Sus dedos se clavaron más profundamente dentro de mí, y no pude contener el grito que escapó de mis labios. Era una mezcla de dolor y placer, y no sabía cuál era más fuerte. Valeria solo siguió moviendo sus dedos, torturándome con cada caricia.

“Por favor”, supliqué de nuevo, aunque esta vez no estaba segura de lo que estaba pidiendo.

“Por favor, ¿qué?” preguntó Valeria, deteniendo sus movimientos por un momento. “¿Quieres que pare? ¿O quieres más?”

No sabía cómo responder. Mi mente estaba confundida, mi cuerpo traicionero. Antes de que pudiera decir nada, Valeria comenzó de nuevo, sus dedos moviéndose más rápido y más fuerte.

“Te odio”, susurré, las palabras saliendo sin pensarlo.

“Lo sé”, respondió Valeria, sus ojos fijos en los míos. “Y yo te odio a ti. Pero eso no cambia el hecho de que tu cuerpo me desea.”

Con eso, sus dedos se movieron hacia mi clítoris, frotándolo con movimientos rápidos y firmes. Grité, un sonido de pura agonía y éxtasis, mientras mi cuerpo se tensaba y luego se liberaba en un orgasmo abrumador.

Cuando terminó, me quedé temblando sobre la mesa, mi cuerpo exhausto y mi mente en caos. Valeria retiró sus dedos lentamente, llevándolos a sus labios y probando mi esencia.

“Deliciosa”, murmuró, sus ojos nunca dejando los míos. “Pero esto es solo el comienzo, Andrea. Hay mucho más por venir.”

Con esas palabras, me dejó sola en la mesa, completamente expuesta y vulnerable, mientras ella se movía por la habitación, planeando su próxima jugada. Sabía que no había terminado conmigo, que esto era solo el principio de mi humillación. Y lo peor de todo era que una parte de mí, una parte traicionera y vergonzosa, no quería que terminara.

El suelo frío de la sala de estudio mordía mi piel desnuda mientras Valeria se movía alrededor de mí como un depredador. Mis muñecas aún ardían donde la cuerda había cortado mi carne, y mi cuerpo temblaba con una mezcla de frío, miedo y algo más oscuro que no podía nombrar.

Valeria se detuvo frente a mí, sus tacones altos haciendo clic en el suelo de baldosas. Sus ojos azules penetrantes me estudiaron, tomando nota de cada temblor, cada gota de sudor que perlaba mi frente.

“Parece que necesitas una lección más profunda, Andrea,” dijo, su voz fría y calculadora. “Algo que no olvidarás tan fácilmente.”

Sin esperar una respuesta, Valeria se agachó y agarró mis tobillos, separándolos bruscamente. El movimiento fue tan repentino que grité, pero ella simplemente ignoró mi protesta.
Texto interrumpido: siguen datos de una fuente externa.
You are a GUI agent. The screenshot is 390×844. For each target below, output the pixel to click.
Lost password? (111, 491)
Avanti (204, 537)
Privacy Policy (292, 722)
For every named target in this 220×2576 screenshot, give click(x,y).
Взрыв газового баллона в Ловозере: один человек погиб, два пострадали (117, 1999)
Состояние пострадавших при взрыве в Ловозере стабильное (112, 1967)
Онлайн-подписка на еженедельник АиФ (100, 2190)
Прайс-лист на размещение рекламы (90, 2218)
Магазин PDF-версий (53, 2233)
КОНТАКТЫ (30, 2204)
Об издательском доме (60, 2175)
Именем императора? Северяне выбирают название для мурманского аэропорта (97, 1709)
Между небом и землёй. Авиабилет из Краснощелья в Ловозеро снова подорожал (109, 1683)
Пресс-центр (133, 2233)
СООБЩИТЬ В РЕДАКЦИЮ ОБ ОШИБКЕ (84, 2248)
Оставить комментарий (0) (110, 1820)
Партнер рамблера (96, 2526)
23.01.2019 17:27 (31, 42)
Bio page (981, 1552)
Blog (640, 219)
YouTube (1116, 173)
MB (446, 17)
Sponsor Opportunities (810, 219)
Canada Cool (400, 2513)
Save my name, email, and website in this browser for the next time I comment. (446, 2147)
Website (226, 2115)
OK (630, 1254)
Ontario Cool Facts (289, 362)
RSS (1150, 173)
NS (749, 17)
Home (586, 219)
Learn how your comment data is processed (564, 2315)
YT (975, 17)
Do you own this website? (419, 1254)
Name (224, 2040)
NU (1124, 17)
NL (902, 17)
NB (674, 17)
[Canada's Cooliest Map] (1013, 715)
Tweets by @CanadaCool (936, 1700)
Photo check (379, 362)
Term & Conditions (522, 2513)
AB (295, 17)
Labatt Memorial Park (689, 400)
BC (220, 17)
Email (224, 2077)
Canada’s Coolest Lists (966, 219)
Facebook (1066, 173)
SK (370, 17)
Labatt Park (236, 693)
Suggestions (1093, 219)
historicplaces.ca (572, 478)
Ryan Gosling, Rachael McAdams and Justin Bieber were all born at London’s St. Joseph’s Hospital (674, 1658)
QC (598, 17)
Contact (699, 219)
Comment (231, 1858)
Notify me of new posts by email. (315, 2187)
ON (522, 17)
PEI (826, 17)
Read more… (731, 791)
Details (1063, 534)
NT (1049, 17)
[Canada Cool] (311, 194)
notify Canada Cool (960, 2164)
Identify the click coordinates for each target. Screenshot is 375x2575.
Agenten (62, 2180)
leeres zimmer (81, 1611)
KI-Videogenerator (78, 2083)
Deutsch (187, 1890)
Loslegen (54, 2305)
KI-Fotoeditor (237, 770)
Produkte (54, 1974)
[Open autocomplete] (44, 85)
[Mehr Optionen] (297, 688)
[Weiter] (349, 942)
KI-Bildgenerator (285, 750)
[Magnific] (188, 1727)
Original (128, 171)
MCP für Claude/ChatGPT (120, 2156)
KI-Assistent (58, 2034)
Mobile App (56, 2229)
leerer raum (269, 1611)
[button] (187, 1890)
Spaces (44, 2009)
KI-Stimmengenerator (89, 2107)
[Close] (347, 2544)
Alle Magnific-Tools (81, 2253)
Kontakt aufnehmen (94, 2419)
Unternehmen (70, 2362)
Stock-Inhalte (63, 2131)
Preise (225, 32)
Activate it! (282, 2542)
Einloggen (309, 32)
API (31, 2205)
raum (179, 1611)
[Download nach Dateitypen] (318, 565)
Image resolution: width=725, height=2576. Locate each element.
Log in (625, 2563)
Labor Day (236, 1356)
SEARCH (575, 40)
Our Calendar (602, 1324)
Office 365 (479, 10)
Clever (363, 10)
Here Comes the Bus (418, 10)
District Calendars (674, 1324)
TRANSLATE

“Por favor,” susurré, odiándome a mí misma por la debilidad en mi voz. “No hagas esto.”

Valeria sonrió, un gesto que no llegó a sus ojos. “Oh, pero ya he empezado, cariño. Y no hay vuelta atrás.”

Con eso, se levantó y se acercó a su bolso, del cual sacó un par de esposas. Antes de que pudiera reaccionar, las cerró alrededor de uno de mis tobillos y luego lo sujetaron a la pata de la pesada mesa de estudio.

Estaba atrapada, completamente expuesta y vulnerable. Mi corazón latía con fuerza contra mis costillas mientras veía a Valeria acercarse de nuevo, esta vez con un cinturón de cuero en la mano.

“¿Qué vas a hacer?” pregunté, el pánico creciendo en mi pecho.

“Voy a mostrarte lo que significa ser realmente poseída,” respondió ella, enrollando el cinturón en su mano. “Voy a borrar esa actitud de superioridad que siempre has tenido y reemplazarla con la conciencia de tu lugar.”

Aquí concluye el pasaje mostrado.